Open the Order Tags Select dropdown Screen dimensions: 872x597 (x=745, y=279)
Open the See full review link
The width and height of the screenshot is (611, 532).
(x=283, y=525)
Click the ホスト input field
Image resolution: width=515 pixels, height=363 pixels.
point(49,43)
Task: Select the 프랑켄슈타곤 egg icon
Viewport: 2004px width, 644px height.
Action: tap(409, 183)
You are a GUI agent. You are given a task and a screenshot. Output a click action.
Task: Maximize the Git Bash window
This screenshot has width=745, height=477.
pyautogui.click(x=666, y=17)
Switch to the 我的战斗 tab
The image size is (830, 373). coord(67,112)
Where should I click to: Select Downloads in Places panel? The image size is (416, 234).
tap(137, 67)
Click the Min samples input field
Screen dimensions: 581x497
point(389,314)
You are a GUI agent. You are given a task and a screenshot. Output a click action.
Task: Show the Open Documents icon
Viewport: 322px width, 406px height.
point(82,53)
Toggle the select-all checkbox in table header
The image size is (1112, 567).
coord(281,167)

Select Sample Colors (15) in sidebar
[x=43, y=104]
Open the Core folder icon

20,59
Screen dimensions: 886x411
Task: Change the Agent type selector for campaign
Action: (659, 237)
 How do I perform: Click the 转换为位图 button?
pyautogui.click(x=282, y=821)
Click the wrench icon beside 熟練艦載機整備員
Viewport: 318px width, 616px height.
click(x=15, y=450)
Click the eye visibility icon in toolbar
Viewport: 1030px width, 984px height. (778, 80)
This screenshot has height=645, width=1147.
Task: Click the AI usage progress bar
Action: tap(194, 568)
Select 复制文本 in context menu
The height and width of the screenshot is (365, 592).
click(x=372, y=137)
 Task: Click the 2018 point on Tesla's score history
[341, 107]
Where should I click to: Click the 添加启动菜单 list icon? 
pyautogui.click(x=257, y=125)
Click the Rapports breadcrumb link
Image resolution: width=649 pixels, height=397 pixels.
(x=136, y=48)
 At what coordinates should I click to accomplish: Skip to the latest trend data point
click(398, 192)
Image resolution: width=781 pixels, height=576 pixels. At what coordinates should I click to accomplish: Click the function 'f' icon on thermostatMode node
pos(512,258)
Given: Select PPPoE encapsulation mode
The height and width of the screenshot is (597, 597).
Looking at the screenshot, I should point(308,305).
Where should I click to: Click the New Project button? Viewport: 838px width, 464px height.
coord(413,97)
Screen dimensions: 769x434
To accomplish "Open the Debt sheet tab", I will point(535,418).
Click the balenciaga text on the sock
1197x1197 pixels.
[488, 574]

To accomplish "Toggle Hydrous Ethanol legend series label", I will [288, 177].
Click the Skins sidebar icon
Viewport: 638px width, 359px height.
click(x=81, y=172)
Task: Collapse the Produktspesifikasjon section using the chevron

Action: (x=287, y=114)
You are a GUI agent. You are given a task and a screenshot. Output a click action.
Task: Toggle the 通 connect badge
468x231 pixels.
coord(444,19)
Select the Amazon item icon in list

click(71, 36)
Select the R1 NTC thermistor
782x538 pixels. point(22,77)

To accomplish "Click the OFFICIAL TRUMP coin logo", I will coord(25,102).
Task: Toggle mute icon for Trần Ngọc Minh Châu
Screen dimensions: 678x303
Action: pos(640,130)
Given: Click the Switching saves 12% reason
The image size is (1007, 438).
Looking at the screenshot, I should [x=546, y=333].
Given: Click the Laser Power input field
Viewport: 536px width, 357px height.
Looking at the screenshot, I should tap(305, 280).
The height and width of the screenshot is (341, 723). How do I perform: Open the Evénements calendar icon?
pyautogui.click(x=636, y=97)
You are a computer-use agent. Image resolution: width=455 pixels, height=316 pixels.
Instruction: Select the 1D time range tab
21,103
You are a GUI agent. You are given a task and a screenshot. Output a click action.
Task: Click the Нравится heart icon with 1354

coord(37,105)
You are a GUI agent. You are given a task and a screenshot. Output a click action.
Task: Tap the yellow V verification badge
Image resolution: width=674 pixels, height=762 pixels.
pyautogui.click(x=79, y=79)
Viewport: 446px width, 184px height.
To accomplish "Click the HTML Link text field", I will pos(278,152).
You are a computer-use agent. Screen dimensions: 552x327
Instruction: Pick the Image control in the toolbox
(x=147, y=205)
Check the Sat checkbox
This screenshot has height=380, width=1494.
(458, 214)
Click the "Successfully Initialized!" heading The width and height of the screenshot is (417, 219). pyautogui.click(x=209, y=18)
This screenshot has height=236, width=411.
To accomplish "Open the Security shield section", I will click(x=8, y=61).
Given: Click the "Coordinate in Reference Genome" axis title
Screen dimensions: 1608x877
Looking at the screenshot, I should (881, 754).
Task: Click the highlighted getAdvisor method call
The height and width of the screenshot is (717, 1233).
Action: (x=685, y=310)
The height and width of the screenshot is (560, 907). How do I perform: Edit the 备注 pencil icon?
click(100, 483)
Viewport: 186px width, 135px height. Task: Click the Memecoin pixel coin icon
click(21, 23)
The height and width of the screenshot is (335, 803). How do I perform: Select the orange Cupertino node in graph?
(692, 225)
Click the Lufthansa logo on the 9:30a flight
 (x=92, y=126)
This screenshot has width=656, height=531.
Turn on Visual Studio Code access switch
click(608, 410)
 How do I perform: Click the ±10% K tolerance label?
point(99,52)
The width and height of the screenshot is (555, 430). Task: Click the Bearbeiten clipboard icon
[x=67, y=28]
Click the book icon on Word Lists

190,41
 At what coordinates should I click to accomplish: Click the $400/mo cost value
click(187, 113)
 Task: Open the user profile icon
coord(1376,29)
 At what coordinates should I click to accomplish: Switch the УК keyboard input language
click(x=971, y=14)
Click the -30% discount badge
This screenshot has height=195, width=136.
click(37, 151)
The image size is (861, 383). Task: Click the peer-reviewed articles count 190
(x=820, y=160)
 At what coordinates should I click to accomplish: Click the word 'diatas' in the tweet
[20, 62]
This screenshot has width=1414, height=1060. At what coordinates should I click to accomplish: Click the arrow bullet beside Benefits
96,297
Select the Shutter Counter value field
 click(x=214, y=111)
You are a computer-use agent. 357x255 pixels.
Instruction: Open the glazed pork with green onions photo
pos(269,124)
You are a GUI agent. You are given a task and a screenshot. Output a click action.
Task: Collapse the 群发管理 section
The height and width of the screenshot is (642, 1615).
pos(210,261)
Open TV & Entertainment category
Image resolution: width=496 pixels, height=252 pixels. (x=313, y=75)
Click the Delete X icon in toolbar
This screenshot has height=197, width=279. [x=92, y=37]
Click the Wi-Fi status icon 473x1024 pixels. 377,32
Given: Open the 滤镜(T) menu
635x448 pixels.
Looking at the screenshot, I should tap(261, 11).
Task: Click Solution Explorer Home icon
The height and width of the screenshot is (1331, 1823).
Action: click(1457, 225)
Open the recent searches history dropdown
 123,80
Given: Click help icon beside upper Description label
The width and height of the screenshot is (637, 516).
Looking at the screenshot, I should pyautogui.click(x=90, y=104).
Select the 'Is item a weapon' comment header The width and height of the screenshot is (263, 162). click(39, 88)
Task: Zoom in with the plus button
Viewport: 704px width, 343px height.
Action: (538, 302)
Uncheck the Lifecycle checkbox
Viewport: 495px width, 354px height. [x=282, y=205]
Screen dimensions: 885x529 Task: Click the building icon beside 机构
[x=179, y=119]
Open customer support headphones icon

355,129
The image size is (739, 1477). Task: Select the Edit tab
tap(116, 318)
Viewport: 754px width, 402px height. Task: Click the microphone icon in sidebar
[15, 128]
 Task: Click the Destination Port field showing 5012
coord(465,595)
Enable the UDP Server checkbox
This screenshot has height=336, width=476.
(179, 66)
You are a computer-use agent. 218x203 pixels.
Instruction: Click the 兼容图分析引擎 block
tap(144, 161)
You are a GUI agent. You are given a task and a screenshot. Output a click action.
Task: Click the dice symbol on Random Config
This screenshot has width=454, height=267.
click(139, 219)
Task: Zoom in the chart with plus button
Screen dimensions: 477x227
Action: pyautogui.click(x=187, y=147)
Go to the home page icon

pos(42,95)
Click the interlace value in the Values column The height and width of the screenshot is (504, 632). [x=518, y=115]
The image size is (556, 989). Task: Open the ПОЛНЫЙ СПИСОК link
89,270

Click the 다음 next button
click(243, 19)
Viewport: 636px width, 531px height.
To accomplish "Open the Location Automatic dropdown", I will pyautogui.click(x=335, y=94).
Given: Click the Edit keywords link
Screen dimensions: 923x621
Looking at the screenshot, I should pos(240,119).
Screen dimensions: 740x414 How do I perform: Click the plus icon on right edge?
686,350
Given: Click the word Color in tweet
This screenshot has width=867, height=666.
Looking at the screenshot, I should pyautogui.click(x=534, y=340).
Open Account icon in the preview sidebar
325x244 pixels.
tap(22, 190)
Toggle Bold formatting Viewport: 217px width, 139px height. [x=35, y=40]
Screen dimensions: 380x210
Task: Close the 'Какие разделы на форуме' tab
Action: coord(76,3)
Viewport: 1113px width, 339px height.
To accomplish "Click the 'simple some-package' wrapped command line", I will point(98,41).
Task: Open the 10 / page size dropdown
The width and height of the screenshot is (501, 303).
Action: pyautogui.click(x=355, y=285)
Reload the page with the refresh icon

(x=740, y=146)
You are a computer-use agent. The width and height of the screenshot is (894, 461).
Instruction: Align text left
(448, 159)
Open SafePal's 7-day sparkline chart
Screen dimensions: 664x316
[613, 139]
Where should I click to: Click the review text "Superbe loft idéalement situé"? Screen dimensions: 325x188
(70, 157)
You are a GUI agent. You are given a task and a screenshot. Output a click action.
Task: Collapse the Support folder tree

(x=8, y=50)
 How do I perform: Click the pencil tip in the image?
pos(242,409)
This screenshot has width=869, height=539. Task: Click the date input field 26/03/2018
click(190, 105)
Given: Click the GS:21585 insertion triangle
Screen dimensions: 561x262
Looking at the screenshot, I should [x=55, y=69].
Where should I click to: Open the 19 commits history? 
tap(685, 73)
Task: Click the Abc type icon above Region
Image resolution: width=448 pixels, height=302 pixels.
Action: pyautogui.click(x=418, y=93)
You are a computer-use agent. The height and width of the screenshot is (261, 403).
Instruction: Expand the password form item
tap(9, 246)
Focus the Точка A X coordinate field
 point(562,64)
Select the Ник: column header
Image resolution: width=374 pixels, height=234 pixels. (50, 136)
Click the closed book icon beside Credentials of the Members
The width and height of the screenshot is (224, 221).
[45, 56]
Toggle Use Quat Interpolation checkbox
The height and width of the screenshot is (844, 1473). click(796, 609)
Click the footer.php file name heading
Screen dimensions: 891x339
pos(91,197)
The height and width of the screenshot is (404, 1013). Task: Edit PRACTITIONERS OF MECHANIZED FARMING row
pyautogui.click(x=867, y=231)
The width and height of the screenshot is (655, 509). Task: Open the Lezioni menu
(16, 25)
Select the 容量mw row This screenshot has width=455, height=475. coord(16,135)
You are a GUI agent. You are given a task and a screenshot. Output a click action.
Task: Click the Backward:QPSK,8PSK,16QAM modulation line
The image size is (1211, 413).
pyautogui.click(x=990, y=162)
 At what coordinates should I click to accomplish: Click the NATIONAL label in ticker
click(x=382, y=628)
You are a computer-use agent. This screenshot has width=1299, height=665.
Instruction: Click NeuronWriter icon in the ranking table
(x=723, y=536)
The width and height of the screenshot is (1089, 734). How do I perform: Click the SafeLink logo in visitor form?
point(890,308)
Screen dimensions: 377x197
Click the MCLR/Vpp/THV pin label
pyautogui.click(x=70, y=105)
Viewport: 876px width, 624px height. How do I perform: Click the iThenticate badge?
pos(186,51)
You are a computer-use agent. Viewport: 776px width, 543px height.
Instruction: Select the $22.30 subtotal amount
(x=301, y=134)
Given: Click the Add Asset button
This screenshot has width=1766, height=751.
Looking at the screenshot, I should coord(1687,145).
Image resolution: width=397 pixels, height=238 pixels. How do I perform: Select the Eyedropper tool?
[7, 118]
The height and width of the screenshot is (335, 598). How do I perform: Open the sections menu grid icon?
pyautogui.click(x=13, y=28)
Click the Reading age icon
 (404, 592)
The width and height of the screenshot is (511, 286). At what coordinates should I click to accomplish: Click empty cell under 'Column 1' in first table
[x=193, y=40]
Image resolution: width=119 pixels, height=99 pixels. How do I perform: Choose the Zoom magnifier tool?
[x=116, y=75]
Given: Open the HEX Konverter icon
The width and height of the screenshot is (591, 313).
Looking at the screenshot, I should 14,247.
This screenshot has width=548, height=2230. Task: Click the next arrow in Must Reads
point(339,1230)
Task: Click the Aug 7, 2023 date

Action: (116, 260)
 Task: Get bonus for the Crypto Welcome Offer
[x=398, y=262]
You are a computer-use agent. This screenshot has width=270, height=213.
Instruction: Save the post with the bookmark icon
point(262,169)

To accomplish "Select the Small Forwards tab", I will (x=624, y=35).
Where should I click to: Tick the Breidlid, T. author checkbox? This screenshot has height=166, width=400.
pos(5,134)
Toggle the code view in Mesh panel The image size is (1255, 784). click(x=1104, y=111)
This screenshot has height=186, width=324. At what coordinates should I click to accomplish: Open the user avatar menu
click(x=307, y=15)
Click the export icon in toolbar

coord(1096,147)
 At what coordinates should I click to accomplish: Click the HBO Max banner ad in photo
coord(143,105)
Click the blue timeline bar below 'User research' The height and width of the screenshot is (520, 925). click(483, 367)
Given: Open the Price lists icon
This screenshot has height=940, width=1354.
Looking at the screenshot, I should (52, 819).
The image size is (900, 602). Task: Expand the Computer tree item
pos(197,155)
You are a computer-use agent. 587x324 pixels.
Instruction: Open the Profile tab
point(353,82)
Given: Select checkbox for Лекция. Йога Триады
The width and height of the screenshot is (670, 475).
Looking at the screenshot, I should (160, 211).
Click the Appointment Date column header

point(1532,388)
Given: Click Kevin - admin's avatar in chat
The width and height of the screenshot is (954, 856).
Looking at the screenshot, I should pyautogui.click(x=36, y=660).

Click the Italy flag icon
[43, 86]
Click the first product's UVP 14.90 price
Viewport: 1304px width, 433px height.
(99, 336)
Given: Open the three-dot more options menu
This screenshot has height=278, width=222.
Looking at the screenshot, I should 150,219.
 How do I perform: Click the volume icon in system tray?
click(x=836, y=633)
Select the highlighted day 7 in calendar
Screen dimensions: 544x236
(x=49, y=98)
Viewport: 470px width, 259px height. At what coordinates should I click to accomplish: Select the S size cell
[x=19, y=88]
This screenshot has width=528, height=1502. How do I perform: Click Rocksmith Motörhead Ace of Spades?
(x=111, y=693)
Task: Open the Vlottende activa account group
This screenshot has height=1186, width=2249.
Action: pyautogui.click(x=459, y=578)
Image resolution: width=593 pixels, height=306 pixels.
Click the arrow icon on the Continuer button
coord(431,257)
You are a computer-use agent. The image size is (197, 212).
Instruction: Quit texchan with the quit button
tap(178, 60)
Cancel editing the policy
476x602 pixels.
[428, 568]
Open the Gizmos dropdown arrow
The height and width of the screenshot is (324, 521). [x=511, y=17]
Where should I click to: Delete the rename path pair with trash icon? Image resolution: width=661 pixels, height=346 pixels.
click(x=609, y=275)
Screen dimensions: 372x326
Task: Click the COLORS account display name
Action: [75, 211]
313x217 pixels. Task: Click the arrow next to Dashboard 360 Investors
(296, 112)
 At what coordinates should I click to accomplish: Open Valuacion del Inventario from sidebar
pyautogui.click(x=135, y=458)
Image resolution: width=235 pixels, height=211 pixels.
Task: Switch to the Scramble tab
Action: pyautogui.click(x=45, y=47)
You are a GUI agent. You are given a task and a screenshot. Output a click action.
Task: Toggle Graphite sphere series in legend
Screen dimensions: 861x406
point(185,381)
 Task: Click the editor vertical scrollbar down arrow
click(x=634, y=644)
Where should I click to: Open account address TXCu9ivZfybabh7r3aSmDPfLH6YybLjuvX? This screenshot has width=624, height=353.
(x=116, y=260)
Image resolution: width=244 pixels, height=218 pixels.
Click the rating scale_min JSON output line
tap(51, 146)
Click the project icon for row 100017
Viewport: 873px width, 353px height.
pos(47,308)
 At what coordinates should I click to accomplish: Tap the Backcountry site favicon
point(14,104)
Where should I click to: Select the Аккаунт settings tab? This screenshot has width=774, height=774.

### EXERCISE GOAL
Which lines of the material contain "series"? List them.

### EXERCISE RESULT
To accomplish "Toggle Hydrous Ethanol legend series label", I will [288, 177].
Task: Toggle Graphite sphere series in legend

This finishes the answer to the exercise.